Kosterlitz H W
Unit for Research on Addictive Drugs, University of Aberdeen, Marischal College, U.K.
Pol J Pharmacol Pharm. 1987 Sep-Oct;39(5):571-6.
Since the endogenous opioid peptides bind to more than one of the types of binding sites, it is important to have synthetic compounds that bind almost exclusively at one site. There are now such agonists available but antagonists are still required that interact exclusively with one opioid site.
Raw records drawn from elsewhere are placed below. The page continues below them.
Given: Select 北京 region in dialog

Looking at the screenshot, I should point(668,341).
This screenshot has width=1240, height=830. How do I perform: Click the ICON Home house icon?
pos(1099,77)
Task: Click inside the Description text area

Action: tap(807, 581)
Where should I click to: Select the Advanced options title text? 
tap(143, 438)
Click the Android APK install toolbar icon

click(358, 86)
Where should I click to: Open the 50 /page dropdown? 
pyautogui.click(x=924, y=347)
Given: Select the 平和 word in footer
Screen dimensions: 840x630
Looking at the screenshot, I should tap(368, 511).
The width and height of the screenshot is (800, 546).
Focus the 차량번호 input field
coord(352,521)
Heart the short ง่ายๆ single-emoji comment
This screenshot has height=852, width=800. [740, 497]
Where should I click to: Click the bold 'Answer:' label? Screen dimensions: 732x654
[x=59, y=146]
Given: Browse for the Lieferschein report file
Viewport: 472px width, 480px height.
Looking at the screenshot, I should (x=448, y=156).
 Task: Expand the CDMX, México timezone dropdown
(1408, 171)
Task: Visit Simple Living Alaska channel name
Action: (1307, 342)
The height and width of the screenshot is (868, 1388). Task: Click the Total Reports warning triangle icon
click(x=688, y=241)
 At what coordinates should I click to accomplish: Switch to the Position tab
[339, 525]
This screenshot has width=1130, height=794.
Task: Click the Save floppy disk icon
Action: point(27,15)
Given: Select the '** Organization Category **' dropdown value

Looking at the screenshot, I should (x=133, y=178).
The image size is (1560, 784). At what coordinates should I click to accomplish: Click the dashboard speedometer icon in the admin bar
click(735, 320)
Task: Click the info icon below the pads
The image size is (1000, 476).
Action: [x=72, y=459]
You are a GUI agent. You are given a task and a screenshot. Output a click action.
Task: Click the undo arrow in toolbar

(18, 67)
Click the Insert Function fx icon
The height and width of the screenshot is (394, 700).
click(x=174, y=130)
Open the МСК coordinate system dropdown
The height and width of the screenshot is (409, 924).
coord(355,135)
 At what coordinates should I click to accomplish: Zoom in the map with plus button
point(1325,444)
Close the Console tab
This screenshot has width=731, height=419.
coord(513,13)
The results obtained with opioid peptides or non-peptides having such qualities will be the physiological basis for a correlation of the binding at mu-, delta- and kappa-receptors with their pharmacological effects. It is important to realize that almost all endogenous opioid ligands are degraded by peptidases and that it is necessary to have synthetic non-toxic inhibitors of those peptidases that play a role in opioid transmission. Related to this problem is the need to develop methods for the study of the release of various endogenous opioid peptides under physiological conditions.
由于内源性阿片肽可与多种类型的结合位点结合,因此拥有几乎只在一个位点结合的合成化合物很重要。目前已有这类激动剂,但仍需要能专门与一个阿片样物质位点相互作用的拮抗剂。用具有此类特性的阿片肽或非肽所获得的结果,将成为μ-、δ-和κ-受体结合与其药理作用相关性的生理学基础。必须认识到,几乎所有内源性阿片样物质配体都会被肽酶降解,因此有必要合成无毒的肽酶抑制剂,这些肽酶在阿片样物质传递中起作用。与此问题相关的是,需要开发在生理条件下研究各种内源性阿片肽释放的方法。